SecureMed-LLM: A privacy-preserving framework for safeguarding clinical language models


Abstract

The rapid advancement of Large Language Models (LLMs) has accelerated applications of artificial intelligence (AI) in healthcare, yet their deployment introduces significant challenges, including model tampering, malicious interference, and patient privacy risks. For example, an adversarial perturbation of chest X-rays images can mislead diagnostic prediction, while prompt injection attacks may expose sensitive patient clinical information, posing serious to safe and trustworthy AI-driven care.

This work introduces SecureMed-LLM, a comprehensive framework for safeguarding LLMs in clinical environments through a multi-tiered defense strategy. The framework integrates (i) local data anonymization via the Med-Guard module, (ii) differential privacy training via DP-SGD coupled with medical compliance validation, and (iii) encrypted inference leveraging the Elliptic Curve Integrated Encryption Scheme (ECIES) with Curve25519.

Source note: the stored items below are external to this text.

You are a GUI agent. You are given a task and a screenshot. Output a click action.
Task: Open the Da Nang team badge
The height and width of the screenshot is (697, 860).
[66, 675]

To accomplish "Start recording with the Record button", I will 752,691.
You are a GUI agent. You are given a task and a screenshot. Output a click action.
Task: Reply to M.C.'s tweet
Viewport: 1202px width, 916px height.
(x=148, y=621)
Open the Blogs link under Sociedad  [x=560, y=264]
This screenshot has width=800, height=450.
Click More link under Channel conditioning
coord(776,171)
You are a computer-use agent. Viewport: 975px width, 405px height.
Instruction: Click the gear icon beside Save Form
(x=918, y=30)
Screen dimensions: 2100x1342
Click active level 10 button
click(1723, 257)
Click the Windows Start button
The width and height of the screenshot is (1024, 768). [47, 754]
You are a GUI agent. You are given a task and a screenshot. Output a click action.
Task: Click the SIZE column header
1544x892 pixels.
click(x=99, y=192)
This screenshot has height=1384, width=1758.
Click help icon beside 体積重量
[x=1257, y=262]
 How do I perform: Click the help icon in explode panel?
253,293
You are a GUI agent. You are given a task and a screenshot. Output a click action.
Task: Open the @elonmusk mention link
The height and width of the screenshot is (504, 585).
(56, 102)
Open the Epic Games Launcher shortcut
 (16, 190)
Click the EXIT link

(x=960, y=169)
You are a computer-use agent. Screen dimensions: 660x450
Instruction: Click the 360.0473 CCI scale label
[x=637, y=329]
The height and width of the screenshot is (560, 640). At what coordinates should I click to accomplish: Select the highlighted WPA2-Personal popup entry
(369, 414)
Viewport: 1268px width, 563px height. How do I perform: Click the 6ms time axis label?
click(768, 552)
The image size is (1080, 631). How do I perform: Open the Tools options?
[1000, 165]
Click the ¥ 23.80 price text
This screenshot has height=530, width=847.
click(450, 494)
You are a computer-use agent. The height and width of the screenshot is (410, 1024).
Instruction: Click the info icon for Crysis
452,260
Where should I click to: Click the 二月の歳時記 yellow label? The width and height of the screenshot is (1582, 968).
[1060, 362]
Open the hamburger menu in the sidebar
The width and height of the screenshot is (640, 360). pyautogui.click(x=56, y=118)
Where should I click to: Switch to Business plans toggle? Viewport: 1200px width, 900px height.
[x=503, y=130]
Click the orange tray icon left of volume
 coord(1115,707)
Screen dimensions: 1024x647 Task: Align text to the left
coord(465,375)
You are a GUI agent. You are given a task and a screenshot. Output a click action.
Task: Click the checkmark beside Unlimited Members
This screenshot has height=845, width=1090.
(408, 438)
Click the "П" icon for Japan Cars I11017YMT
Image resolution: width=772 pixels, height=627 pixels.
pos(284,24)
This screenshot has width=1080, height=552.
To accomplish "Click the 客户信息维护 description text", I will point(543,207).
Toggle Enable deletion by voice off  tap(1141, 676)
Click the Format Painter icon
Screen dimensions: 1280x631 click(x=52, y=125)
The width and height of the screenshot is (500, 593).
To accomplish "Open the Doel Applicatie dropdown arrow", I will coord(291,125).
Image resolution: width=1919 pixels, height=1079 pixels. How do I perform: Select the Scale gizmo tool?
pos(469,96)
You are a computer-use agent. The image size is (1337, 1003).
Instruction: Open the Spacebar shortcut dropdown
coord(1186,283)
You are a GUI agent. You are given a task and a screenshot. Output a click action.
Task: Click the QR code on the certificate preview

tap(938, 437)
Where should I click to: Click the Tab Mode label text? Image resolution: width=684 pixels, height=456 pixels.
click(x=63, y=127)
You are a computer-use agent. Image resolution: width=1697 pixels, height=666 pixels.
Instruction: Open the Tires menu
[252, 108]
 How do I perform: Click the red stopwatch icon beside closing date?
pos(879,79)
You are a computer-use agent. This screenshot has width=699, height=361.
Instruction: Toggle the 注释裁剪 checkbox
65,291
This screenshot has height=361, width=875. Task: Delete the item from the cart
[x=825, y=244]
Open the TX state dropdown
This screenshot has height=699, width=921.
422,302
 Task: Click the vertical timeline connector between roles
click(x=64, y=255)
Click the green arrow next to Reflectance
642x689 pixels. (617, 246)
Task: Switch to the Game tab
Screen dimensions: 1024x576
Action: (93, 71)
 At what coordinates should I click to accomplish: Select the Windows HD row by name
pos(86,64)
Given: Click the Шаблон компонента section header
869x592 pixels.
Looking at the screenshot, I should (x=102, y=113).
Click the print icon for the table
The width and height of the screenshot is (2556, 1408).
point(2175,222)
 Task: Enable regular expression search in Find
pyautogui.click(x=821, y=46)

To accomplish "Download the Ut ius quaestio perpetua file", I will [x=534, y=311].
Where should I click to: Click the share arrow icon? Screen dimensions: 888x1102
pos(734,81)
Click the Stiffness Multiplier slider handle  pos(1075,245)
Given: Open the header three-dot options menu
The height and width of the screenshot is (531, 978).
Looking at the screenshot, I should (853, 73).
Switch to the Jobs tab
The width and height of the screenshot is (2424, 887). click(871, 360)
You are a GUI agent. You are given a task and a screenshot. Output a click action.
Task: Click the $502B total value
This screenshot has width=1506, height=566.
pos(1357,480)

SecureMed-LLM is evaluated on the OPEN-I Chest X-ray dataset, demonstrating strong resilience against adversarial attacks (e.g., FGSM, PGD) with minimal performance degradation (BLEU score > 0.63 under perturbation). Image anonymization with controlled noise preserves diagnostic utility (BLEU score = 0.70) while enhancing privacy, and differential privacy reduces membership inference attack success rates by 45%. Compared to state-of-the-art defense techniques, SecureMed-LLM improves robustness by 8-10% while reducing accuracy loss by approximately 5%, achieving a superior balance between privacy and utility.

Overall, these results showcase SecureMed-LLM as a practical and regulation-aligned pathway for deploying secure, privacy-preserving LLMs in modern clinical practice.